Video Processing
What this lesson covers
This lesson looks at the engineering side of onboarding a new movie or series onto Netflix. Because viewers have different internet speeds and devices, each video must be stored in several formats, or codecs, with different levels of lossy compression, and in several resolutions, from phones to TVs. Every format and resolution pair is a separate output, so the work grows as formats times resolutions, and older titles may need re-encoding whenever a better compression technique is developed. Running this on a single machine would be slow and fragile, so the original video is split into chunks, and each combination of chunk, format and resolution becomes an independent task that can run in parallel. The lesson then explains how chunking changed. Fixed three-minute chunks spread the work evenly but could cut through the middle of a scene, causing a lag when the next chunk is requested. Instead, Netflix works with shots of about four seconds and collates them into scenes, so a whole scene can be fetched together. The video also describes how playback behaviour shapes prefetching: for titles that viewers skip around in, only the requested data is sent, while for titles watched continuously, upcoming parts are fetched ahead of time. Finally, the processed video is stored in Amazon S3, which suits static data and is cheaper than a database. The lesson notes add that Netflix provides Open Connect servers to internet service providers to cache movies.
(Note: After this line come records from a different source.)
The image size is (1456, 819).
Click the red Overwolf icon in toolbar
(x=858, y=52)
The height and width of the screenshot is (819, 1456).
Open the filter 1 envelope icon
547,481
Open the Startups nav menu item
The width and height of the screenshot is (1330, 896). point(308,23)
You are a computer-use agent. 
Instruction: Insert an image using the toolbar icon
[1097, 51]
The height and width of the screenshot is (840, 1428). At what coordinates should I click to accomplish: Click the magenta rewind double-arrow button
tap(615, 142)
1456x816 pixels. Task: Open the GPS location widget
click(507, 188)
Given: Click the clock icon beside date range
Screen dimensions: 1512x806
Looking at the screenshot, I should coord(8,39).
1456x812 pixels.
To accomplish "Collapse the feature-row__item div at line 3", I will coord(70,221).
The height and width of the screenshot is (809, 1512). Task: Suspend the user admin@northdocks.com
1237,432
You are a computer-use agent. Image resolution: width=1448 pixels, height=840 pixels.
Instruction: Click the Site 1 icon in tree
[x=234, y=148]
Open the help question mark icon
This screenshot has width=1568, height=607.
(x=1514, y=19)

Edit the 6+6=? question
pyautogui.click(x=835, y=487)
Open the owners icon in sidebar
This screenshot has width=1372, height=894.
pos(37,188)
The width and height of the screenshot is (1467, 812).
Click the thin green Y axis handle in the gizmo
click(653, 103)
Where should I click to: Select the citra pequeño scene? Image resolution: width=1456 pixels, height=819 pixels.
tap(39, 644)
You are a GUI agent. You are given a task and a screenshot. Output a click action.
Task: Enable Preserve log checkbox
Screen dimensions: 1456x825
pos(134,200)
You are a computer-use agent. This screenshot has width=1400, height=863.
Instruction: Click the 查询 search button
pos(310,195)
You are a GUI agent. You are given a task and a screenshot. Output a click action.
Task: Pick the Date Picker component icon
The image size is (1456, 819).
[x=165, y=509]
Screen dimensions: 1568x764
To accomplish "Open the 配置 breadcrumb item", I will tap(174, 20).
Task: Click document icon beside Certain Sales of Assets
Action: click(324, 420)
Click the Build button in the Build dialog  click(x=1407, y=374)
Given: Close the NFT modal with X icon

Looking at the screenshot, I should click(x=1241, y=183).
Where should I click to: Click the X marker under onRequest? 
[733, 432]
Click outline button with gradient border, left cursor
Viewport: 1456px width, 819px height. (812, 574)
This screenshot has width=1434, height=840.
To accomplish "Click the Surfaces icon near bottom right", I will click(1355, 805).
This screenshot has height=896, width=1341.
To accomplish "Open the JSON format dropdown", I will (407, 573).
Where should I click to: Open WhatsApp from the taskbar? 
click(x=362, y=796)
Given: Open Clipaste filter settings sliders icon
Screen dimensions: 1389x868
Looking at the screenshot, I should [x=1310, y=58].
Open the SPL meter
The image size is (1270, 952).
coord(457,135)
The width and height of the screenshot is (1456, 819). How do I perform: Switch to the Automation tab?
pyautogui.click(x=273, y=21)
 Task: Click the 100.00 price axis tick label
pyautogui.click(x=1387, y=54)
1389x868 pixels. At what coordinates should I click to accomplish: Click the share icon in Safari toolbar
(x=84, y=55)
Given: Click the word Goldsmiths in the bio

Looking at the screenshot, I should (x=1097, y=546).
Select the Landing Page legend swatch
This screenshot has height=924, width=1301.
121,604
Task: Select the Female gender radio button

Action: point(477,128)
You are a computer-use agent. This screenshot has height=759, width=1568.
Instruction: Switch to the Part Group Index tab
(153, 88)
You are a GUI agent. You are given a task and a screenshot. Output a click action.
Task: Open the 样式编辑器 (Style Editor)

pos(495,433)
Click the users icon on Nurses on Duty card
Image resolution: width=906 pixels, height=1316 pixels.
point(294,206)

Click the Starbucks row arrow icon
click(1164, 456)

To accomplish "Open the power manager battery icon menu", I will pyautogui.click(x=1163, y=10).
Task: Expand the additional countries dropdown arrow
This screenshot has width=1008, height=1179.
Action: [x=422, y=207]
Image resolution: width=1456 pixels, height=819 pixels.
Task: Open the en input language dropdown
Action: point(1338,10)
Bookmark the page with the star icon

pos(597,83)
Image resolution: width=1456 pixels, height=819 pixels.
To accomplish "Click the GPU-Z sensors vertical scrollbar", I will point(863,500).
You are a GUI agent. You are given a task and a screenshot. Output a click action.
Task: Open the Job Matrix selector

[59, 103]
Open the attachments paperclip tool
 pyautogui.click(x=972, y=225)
- Each video is encoded into multiple formats and resolutions, giving formats times resolutions outputs.
- Splitting a video into chunks lets each chunk, format and resolution be processed as a separate parallel task.
- Chunking by scenes made of roughly four-second shots avoids lag from cutting a scene at a fixed time boundary.
- Viewing patterns decide whether to send only requested data or to prefetch upcoming parts.
- Processed video chunks are stored in Amazon S3, a cheap store for static data.